FIG. 2A shows an isometric view of the drill bit 150 made according
to one embodiment of the disclosure. The drill bit 150 shown is a
polycrystalline diamond compact (PDC) bit having a bit body 212
that includes a section 212a that includes cutting elements and
shank 212b that connects to a BHA. The section 212a includes a face
section 218a (also referred to herein as the "bottom section"). For
the purpose of this disclosure, the face section 218a may comprise
a nose, cone, and shoulder as shown in FIG. 3A. The section 212a is
shown to include a number of blade profiles 214a, 214b, . . . 214n
(also referred to as the "profiles"). Each blade profile includes
cutters on the face section 218a. Each blade profile terminates
proximate to a drill bit center 215. The center 215 faces (or is in
front of) the bottom of the wellbore 110 ahead of the drill bit 150
during drilling of the wellbore. A side portion of the drill bit
150 is substantially parallel to the longitudinal axis 222 of the
drill bit 150. A number of spaced-apart cutters are placed along
each blade profile. For example, blade profile 214n is shown to
contain cutters 216a-216m. Each cutter has a cutting surface or
cutting element, such as cutting element 216a' for cutter 216a,
that engages the rock formation when the drill bit 150 is rotated
during drilling of the wellbore. Each cutter 216a-216m has a back
rake angle and a side rake angle that in combination define the
depth of cut of the cutter into the rock formation. Each cutter
also has a maximum depth of cut into the formation.
Still referring to FIG. 2A, a number of extendable pads, such as
pad 240, may be placed on the face section 218a of the drill bit
150. In one configuration, the pad 240 may be placed proximate to
the cutters of a blade profile (214a-214n). Each pad 240 may be
placed in an associated cavity 242. The pad 240 may be controllably
extended from the face section 218a and retracted into the cavity
242. The extension of the pad 240 depends upon the force applied to
the pad 240. The pad 240 retracts toward the cavity 242 when the
force is released or reduced from the pad 240. In one
configuration, an actuation device element 350' (FIG. 3A) may
supply a fluid under pressure to the pad 240 via a fluid channel
244 associated with the pad 240 to extend the pad 240 from the face
section 218a. A particular actuation device is described in more
detail in reference to FIG. 3. A suitable biasing member may be
coupled to the pad 240 to cause the pad 240 to retract.
FIG. 2B shows an isometric view of a face section 252 of an
exemplary PDC drill bit 250. The drill bit 250 is shown to include
six blade profiles 260a-260f, each blade profile including a
plurality of cutters, such as cutters 262a-262m for the blade
profile 260a.
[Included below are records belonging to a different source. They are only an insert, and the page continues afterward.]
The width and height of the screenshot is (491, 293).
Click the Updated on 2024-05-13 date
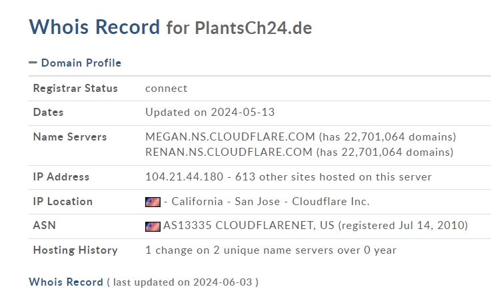[210, 113]
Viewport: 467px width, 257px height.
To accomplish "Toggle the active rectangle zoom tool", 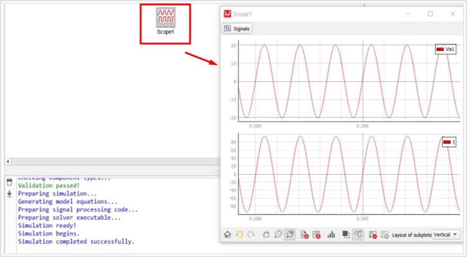I will [x=290, y=234].
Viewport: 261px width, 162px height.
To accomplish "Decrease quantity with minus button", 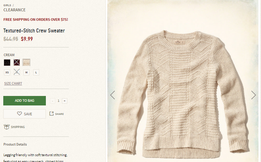I will click(52, 101).
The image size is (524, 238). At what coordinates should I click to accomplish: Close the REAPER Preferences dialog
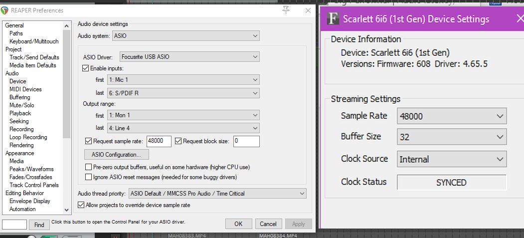coord(308,10)
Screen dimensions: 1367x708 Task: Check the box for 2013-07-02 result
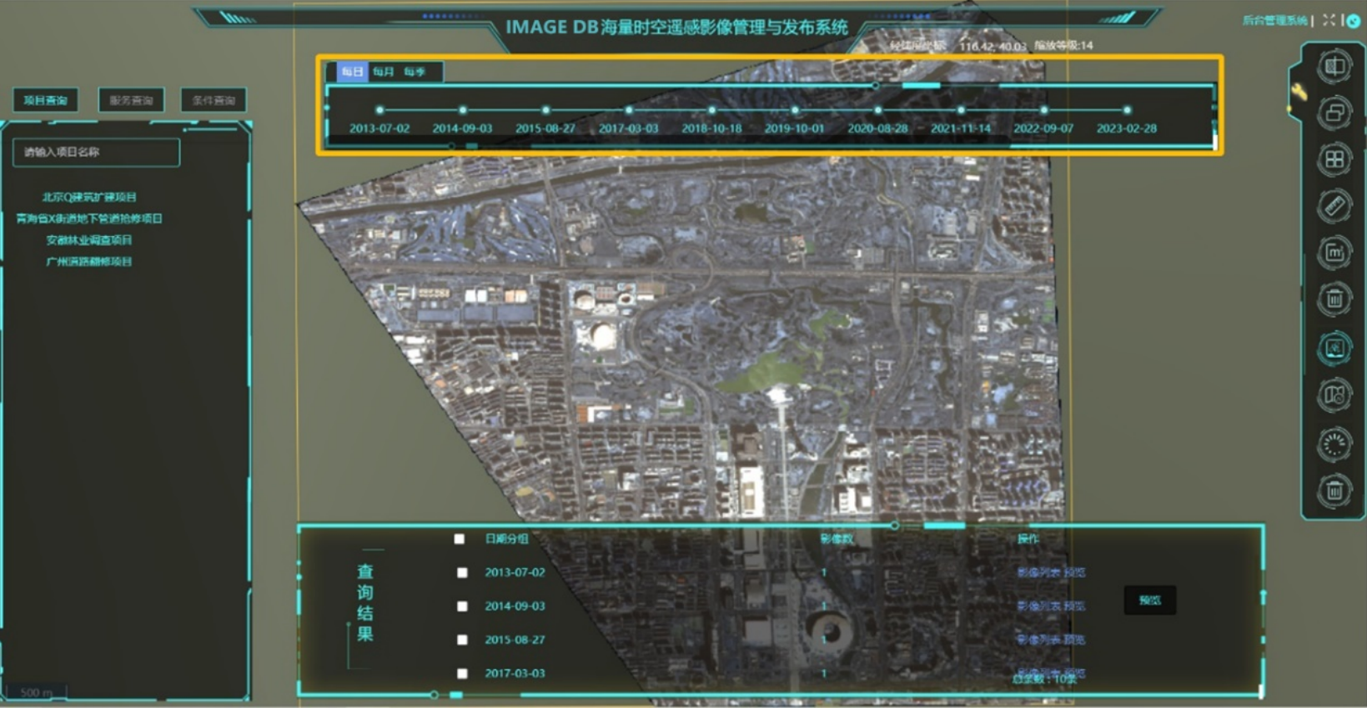click(462, 573)
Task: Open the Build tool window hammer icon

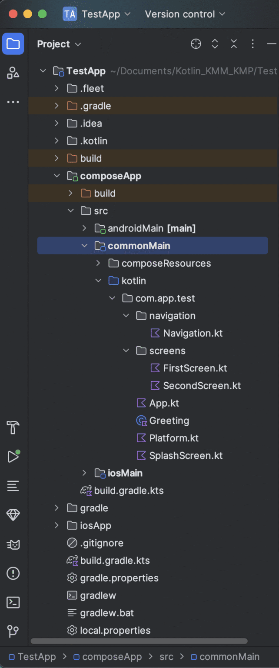Action: tap(13, 428)
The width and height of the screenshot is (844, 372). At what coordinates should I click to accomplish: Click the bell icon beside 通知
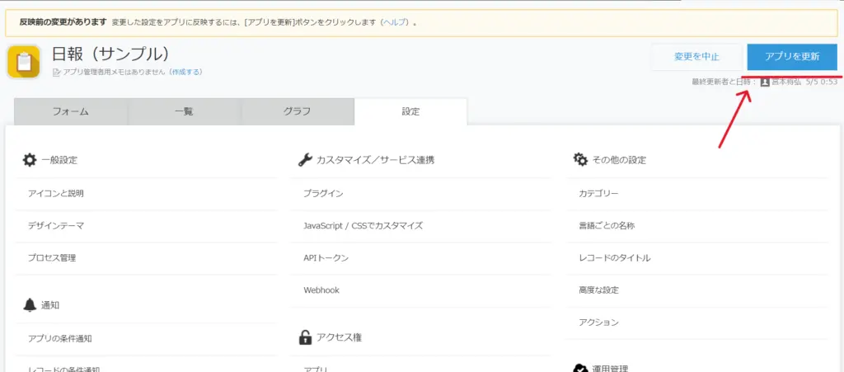pos(30,305)
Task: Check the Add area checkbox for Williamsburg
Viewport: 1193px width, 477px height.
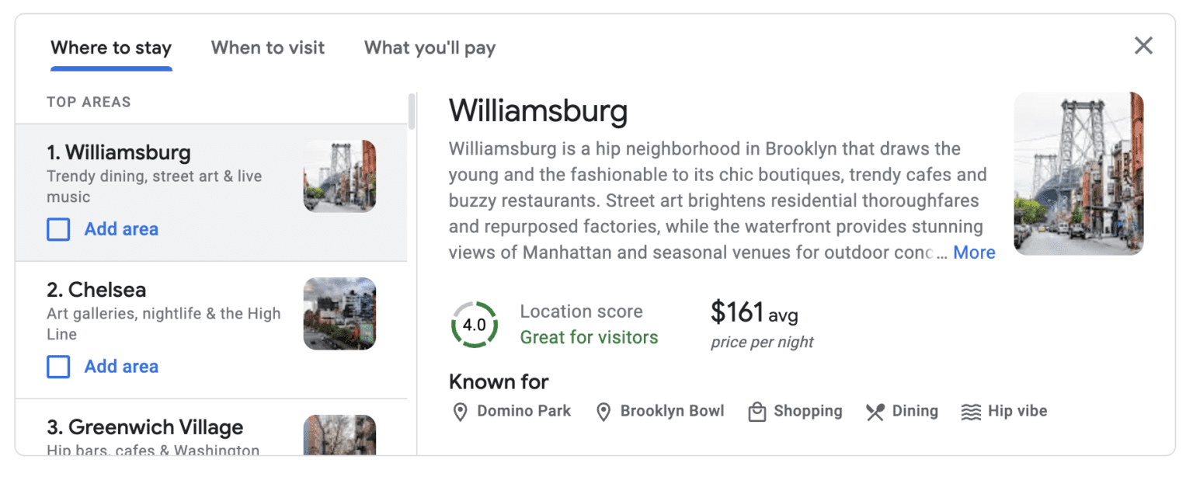Action: [58, 229]
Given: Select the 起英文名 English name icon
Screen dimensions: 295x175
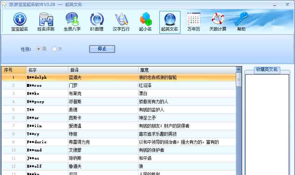Looking at the screenshot, I should pyautogui.click(x=170, y=21).
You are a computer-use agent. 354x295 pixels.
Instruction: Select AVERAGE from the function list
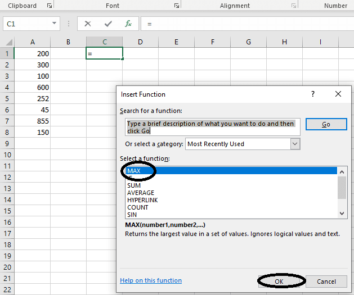[x=140, y=193]
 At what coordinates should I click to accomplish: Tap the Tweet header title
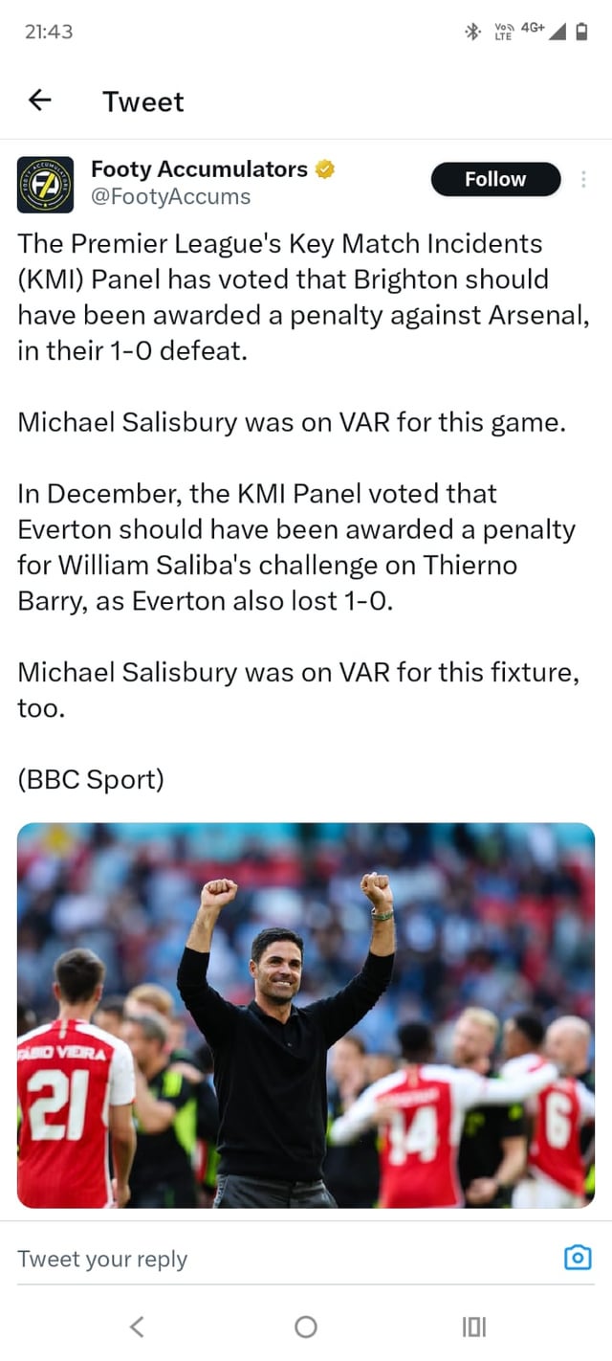pos(143,101)
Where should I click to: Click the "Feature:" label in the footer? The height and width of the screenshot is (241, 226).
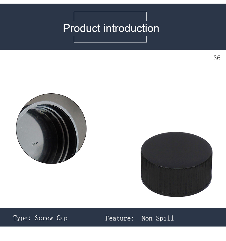(x=119, y=218)
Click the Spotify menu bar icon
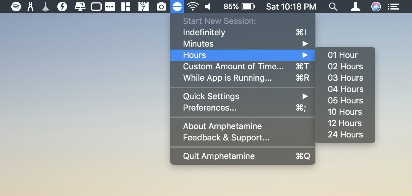Screen dimensions: 412x196 [16, 7]
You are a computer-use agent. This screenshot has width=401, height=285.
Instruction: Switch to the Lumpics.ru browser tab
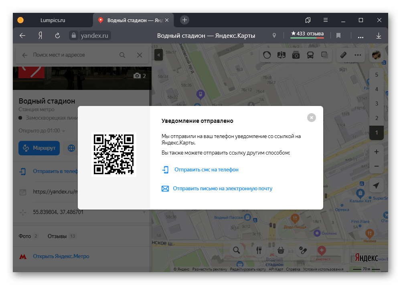53,20
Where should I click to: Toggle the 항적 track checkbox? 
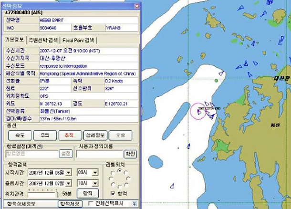(x=113, y=193)
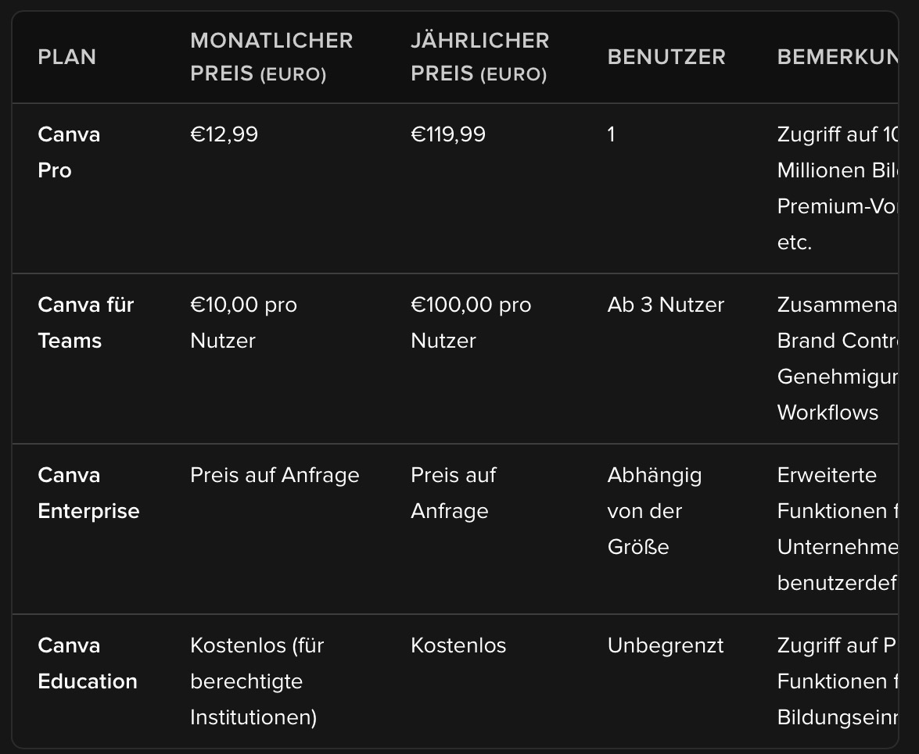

Alternate blade profiles 260a, 260c and 260e are
shown converging toward the center 215 of the drill bit 250 while
the remaining blade profiles 260b, 260d and 260f are shown
terminating respectively at the side of blade profiles 260c, 260e
and 260a. Fluid channels 278a-278f discharge the drilling fluid 179
(FIG. 1) to the drill bit bottom. The specific configuration of
FIG. 3 shows three adjustable pads at the face section 252 of the
drill bit 250, one each along an associated blade profile: pad 270a
along blade profile 260a; pad 270c along blade profile 260c; and
pad 270e along blade profile 260e. The pads 270a, 270c and 270e are
shown placed in their respective cavities 272a, 272c and 272e. As
described in reference to FIG. 2A, each pad 272a, 272c and 272e may
be selectively extended to a desired distance from the face section
252 by applying a selected force thereon. In one configuration, all
pads 270a, 270c and 270e may be placed in a symmetrical manner
about the center 215 and may be configured to extend the same
distance from the drill bit face section 252 for controlling the
drill bit fluctuations or ROP. Although six blade profiles
(260a-260f) and three pads are shown, the drill bit 250 may include
any suitable number of blade profiles and pads (270a, 270c, 270f).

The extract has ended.